The House of Arden (E. Nesbit). One of the few Nesbit texts I HAVEN'T read, this one was pretty good and strange and wondrous. I didn't love it as much as I loved the Psammead books, but it was still quite good. The names of the children - Edred and Elfrida - were sort of off-putting, but this was still classic Nesbit, and therefore better than most books written for anyone.
The Scarlet Pimpernel (Baroness Orczy). I don't know why I put this on my reading list, except it seemed important. I wish someone had stopped me. DREADFUL! book!! Pro-aristocracy in a hideously snobby way, wildly anachronistic and historically off (how much duelling went on in 1790s England? I don't know, but swords don't come up much in Austen novels!). It was treacly and sentimental and i figured out very soon who the Pimpernel was. The characters were implausible - that Marguerite was intolerable! - and the anti-republican slurs remarkable. It was also just kind of a boring book.

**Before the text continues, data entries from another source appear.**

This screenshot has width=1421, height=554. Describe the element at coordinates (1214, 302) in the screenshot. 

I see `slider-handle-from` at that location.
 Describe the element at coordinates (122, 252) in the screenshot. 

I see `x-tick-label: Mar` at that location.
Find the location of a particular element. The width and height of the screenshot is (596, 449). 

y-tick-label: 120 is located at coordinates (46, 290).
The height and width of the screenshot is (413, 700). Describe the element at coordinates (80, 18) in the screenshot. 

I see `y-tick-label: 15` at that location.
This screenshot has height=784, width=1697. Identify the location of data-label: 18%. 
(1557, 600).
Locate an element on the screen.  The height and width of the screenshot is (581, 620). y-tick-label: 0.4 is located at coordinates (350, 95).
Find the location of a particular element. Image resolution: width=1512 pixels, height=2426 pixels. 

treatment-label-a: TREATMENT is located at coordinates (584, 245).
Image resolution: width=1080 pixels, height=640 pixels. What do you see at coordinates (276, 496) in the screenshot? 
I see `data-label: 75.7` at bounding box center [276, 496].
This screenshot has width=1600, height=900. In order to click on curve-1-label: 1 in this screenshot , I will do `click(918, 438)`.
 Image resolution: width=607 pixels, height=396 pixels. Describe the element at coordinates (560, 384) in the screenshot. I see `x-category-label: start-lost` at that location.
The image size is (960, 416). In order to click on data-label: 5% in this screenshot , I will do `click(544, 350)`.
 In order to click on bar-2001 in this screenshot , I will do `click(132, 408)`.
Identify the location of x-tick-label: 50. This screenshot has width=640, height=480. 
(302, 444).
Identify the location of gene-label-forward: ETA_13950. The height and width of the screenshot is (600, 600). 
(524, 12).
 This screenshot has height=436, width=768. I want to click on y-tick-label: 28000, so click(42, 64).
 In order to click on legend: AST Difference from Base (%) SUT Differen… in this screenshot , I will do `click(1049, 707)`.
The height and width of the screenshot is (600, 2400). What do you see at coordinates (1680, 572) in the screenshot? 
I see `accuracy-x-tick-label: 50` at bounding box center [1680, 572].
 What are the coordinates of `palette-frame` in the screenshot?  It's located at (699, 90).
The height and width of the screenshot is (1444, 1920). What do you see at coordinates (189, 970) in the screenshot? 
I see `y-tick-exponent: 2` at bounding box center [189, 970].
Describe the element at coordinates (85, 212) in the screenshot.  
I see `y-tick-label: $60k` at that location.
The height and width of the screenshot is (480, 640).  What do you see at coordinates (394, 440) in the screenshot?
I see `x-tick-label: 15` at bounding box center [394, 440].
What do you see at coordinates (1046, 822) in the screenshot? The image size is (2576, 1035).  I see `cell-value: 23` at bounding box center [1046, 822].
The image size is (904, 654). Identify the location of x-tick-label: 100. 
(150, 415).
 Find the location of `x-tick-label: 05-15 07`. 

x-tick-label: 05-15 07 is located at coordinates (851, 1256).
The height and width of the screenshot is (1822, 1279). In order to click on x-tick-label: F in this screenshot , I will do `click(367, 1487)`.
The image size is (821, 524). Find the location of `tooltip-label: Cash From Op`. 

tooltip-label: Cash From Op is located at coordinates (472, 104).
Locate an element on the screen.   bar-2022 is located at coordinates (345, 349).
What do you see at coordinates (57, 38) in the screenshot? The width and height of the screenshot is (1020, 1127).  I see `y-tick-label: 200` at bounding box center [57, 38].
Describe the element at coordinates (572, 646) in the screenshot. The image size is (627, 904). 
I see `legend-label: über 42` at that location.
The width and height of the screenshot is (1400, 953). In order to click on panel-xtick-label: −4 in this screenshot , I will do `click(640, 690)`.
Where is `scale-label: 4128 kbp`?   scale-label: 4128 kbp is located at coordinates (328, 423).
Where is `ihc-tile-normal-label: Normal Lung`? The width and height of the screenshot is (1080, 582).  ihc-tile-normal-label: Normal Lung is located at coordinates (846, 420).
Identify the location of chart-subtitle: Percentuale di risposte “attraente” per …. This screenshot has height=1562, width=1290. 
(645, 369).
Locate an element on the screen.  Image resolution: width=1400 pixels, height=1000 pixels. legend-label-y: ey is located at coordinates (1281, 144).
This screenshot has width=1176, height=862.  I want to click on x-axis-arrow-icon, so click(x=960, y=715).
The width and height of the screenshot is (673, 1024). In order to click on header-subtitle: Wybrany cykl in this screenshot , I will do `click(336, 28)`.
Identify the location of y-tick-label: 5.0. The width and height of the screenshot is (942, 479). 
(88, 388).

Now I'm on to Tom Brown's Schooldays, and I wish old Thomas Hughes would quit babbling and get to the damn STORY already. Gad! I KNOW everything has gone to the dogs since he was a boy - let's move ON, already! But it is nice to have proof that everyone always thinks the younger generation are a bunch of good-for-nothings who have lost the true ways.
I'm also re-re-re-reading Peter Pan, which happily is on my reading list as well as being the book I'm teaching right now. Every line of that book is just loaded; it's hard to choose out what to focus on in class. Each re-read of Peter Pan makes me feel even more desperately sad for James Barrie. I wish I could give him a transhistorical hug.